Supplied text:
▬▬▬▬▬▬
Jakob Lorentzen appointed as Clinical Professor
Christina Høi-Hansen and Jakob Lorentzen are newly appointed clinical professors with special focus on children with cerebral palsy (CP). The purpose of the new appointments is to strengthen treatment for children with CP through a new interdisciplinary collaboration that will form the basis for a future CP clinic at BørneRiget (Children’s hospital at the Rigshospital in Copenhagen).
The two professors will be affiliated with both the University of Copenhagen and Rigshospitalet. They are expected to create a vibrant research environment which can make the basis for a coordinated national collaboration in the field. The professorships are made possible by means of funds from the University of Copenhagen, Rigshospitalet and the Elsass Foundation.
Every year 130 children are born with CP in Denmark. This makes it the most common cause of disability in children. It is possible to reduce the consequences of CP if the right interdisciplinary treatment is started as early as possible. The early and combined interdisciplinary efforts are the focal point for the two new professors; together they will put further focus on the area in a new knowledge and practice center at Rigshospitalet.
▬▬▬▬▬▬
What to work on:
A. Answer these questions from the professorship announcement:
(i) How many children are born with CP in Denmark each year?
(ii) Which three sources provide the funds for the professorships?
(iii) What future clinic is the new interdisciplinary collaboration meant to form the basis for?
B. Write a continuation of the professorship announcement, picking up after its final sentence.
The rows that come next are not needed for anything here.

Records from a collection
▬▬▬▬▬▬
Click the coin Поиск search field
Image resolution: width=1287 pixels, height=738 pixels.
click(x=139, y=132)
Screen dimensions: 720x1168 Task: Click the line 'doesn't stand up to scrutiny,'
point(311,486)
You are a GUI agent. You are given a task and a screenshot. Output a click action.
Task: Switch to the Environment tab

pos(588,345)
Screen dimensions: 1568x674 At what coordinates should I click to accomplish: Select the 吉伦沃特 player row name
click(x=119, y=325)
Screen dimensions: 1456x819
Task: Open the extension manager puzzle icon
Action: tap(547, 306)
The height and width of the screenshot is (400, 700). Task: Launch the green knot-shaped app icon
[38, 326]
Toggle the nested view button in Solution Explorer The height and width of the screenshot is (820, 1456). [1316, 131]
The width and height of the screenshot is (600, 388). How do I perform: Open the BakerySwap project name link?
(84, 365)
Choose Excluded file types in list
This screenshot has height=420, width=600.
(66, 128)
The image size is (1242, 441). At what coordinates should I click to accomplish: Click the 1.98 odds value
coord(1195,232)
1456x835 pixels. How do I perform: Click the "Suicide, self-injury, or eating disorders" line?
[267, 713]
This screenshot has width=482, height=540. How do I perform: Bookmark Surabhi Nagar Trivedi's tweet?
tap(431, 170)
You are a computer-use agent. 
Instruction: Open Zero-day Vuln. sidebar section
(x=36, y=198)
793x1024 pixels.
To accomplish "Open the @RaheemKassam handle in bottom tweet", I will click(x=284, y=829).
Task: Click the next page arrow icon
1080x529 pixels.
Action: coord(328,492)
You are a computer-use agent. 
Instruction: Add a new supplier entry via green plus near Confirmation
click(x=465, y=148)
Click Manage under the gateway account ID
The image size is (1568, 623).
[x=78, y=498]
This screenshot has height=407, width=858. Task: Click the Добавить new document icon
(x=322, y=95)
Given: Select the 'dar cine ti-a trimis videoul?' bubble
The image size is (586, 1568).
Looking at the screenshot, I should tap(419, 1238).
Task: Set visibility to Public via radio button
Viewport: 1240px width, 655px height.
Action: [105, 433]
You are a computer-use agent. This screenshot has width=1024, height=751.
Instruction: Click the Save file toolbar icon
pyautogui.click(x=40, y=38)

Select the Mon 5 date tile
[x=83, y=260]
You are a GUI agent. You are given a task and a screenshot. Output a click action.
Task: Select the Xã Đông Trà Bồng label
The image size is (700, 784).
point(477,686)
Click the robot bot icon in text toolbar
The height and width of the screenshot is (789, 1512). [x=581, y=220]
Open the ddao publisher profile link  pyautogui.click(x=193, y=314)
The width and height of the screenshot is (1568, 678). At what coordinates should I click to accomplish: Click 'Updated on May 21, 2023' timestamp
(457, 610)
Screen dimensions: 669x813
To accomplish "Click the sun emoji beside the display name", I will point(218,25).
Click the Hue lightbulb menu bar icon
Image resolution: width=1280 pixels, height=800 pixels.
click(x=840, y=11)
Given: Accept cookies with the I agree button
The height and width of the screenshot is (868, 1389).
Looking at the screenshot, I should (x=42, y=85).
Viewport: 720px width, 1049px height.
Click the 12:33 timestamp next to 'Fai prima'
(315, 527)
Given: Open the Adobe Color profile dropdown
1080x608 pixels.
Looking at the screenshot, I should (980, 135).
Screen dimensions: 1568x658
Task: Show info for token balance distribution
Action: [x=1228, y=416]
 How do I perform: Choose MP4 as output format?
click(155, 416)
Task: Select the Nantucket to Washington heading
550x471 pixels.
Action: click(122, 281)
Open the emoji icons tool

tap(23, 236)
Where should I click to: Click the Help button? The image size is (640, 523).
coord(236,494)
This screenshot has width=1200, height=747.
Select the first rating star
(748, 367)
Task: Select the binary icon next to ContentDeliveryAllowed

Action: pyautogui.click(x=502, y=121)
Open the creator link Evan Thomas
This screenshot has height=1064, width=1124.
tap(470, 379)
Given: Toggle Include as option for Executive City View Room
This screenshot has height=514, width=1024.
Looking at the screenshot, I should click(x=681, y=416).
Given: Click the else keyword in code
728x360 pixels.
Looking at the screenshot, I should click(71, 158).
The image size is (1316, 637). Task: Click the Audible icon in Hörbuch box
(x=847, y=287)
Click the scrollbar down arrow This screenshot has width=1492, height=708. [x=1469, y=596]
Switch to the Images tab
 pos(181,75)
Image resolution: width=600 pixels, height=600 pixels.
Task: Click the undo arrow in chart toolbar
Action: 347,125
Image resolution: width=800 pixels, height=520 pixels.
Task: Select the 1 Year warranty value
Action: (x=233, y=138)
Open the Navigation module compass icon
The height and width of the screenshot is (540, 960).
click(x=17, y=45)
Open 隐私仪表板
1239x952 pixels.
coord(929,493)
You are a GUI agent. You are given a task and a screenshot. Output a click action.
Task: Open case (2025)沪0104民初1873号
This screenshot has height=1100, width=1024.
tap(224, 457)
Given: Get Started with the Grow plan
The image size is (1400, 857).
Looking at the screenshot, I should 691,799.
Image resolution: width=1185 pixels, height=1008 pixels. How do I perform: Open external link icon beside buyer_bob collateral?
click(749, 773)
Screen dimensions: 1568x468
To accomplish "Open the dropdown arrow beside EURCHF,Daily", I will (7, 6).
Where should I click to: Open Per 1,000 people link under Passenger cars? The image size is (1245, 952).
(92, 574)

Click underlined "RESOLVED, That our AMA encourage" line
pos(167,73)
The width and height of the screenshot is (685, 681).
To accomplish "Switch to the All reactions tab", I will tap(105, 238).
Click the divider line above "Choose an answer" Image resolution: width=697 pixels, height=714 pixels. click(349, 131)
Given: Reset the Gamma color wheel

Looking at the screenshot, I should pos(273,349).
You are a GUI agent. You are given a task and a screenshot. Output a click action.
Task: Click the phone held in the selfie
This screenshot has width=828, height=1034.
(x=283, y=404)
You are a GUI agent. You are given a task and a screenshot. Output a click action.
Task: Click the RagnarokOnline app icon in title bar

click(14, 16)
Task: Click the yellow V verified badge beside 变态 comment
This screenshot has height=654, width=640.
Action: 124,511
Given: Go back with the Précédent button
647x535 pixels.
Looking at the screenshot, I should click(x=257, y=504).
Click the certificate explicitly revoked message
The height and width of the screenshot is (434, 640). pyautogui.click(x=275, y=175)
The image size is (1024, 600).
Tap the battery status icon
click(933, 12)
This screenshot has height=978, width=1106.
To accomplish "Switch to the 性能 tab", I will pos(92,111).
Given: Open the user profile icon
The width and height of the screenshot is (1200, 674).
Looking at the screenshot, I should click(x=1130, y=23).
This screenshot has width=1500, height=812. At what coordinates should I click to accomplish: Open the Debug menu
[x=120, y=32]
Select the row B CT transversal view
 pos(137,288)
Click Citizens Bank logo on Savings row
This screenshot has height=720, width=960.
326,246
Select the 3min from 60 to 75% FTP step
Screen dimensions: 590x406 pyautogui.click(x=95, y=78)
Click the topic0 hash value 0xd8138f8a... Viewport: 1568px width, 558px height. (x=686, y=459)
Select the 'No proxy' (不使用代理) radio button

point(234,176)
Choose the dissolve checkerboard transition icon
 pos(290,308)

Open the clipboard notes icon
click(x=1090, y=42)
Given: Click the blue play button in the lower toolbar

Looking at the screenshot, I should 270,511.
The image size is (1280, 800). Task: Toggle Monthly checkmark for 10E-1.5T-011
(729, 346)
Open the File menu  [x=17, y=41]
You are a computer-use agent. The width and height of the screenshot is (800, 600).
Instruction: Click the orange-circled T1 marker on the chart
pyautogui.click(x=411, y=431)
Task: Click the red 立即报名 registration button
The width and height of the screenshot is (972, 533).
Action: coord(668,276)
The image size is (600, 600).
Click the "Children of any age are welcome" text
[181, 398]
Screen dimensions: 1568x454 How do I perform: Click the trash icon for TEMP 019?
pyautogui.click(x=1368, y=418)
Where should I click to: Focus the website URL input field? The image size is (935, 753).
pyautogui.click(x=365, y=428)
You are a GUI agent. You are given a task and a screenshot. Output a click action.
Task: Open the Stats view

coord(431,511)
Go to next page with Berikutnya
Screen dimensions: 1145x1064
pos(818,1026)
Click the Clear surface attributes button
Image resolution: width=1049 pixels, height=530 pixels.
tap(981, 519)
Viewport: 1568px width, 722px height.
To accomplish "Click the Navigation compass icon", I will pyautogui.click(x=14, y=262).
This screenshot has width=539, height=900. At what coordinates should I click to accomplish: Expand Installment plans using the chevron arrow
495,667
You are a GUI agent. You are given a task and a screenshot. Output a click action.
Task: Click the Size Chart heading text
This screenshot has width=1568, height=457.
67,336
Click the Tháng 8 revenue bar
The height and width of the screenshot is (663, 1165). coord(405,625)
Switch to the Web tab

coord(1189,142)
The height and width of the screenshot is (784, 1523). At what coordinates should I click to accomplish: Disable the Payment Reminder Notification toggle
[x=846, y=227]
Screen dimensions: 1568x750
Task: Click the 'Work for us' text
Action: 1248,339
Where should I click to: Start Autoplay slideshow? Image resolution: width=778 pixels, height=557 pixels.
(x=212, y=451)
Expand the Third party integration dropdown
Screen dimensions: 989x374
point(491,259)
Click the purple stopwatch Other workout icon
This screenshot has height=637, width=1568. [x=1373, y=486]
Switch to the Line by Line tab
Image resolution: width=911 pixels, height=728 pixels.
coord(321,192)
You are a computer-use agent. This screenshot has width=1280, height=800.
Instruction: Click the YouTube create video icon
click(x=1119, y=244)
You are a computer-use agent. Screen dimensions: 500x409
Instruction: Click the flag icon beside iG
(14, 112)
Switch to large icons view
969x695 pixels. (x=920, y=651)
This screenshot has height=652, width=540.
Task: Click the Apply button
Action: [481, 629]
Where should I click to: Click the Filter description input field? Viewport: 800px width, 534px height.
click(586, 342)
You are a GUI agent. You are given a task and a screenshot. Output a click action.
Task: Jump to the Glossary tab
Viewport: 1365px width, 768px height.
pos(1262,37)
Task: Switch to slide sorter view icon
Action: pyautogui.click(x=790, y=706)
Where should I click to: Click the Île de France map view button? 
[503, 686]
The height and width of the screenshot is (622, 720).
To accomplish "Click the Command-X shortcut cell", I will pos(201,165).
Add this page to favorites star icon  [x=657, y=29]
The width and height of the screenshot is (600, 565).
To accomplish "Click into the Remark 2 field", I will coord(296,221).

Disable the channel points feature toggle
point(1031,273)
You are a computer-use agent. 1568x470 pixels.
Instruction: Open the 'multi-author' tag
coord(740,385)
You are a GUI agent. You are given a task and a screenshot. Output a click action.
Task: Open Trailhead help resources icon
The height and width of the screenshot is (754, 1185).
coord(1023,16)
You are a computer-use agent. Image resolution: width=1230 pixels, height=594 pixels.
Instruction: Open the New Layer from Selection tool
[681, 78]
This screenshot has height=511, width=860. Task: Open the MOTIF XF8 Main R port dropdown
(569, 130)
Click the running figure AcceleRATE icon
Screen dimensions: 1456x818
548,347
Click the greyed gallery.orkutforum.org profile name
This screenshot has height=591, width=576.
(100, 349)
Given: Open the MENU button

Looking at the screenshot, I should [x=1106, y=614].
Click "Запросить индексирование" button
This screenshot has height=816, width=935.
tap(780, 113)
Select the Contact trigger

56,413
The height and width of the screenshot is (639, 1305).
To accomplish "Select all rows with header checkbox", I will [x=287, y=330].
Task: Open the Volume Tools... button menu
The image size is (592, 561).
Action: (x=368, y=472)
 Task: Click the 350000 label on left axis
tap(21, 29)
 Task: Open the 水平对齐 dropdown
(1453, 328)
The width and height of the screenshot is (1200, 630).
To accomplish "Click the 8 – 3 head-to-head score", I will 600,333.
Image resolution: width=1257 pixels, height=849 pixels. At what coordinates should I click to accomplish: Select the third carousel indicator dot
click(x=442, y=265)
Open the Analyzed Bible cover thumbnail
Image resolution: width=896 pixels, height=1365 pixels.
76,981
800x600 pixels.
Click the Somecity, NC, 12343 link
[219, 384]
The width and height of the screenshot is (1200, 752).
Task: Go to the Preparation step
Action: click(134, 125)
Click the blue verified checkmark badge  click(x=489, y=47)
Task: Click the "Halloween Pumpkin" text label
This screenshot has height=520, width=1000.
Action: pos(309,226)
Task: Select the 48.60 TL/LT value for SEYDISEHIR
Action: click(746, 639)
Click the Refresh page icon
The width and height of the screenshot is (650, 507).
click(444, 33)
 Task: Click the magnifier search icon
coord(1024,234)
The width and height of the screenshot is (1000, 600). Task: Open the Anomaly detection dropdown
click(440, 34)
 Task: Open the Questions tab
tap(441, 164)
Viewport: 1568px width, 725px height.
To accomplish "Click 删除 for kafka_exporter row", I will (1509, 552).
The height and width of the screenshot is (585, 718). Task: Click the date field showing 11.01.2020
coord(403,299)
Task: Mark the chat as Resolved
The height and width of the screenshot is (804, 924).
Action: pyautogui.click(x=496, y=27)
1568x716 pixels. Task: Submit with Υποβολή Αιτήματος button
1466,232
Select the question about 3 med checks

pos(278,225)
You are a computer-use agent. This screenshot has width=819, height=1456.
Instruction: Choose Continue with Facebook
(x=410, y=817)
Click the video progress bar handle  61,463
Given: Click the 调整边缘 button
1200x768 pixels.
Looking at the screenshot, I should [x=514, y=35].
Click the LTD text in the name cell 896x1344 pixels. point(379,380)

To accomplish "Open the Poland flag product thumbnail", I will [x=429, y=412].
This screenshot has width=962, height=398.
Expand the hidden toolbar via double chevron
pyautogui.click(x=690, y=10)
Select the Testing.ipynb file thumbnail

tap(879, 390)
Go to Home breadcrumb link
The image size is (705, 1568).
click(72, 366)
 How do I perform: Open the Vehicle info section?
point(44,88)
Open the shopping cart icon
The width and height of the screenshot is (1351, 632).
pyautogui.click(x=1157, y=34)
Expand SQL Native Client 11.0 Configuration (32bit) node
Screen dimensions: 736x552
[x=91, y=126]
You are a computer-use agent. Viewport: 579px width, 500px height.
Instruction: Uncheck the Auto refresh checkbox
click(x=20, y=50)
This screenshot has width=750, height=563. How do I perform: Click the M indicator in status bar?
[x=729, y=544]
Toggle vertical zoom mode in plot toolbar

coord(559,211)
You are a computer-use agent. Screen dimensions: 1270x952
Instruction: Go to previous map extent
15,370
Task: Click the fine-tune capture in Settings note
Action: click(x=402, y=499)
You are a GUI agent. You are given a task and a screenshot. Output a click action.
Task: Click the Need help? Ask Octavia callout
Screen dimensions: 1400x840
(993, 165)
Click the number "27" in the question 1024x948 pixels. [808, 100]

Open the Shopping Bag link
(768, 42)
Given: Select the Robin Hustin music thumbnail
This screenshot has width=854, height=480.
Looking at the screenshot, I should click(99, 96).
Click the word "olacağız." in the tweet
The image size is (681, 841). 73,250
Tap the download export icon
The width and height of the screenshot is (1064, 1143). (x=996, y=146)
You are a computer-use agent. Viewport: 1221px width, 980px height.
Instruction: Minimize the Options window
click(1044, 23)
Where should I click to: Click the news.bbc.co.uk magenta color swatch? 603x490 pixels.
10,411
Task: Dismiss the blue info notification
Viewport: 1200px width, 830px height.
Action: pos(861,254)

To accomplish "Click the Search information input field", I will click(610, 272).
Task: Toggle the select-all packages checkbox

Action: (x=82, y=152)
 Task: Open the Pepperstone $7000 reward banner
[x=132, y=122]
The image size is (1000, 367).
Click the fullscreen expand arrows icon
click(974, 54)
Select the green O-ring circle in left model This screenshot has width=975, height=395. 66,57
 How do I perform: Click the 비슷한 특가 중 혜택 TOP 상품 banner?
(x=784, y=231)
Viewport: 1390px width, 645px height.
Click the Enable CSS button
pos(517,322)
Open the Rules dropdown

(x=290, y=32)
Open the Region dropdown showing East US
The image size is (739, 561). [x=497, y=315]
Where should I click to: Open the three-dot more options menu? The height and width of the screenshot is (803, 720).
▬▬▬▬▬▬
Exercise answers:
A.
(i) 130 children.
(ii) The University of Copenhagen, Rigshospitalet and the Elsass Foundation.
(iii) A future CP clinic at BørneRiget (Children's hospital at the Rigshospital in Copenhagen).

B.
Jakob Lorentzen is currently employed as Associate Professor in the Department of Neuroscience at the University of Copenhagen, where he also is the head of studies for the master's program in neurorehabilitation. For many years, he has specialized and excelled in research in the field of CP. He was originally trained as a physiotherapist, and he therefore also has several years of clinical experience with children, adolescents and adults with brain damage. Jakob has a Ph.D. in sports and neuroscience and is part of a national and international research network focusing on the CP and brain injury area.
Jakob Lorentzen sees the new professorship and the close collaboration with Professor Christina Høi-Hansen as a fantastic opportunity to ensure that children and adults with CP are diagnosed earlier than before, so that the treatment can be adapted accordingly and be initiated as early as possible.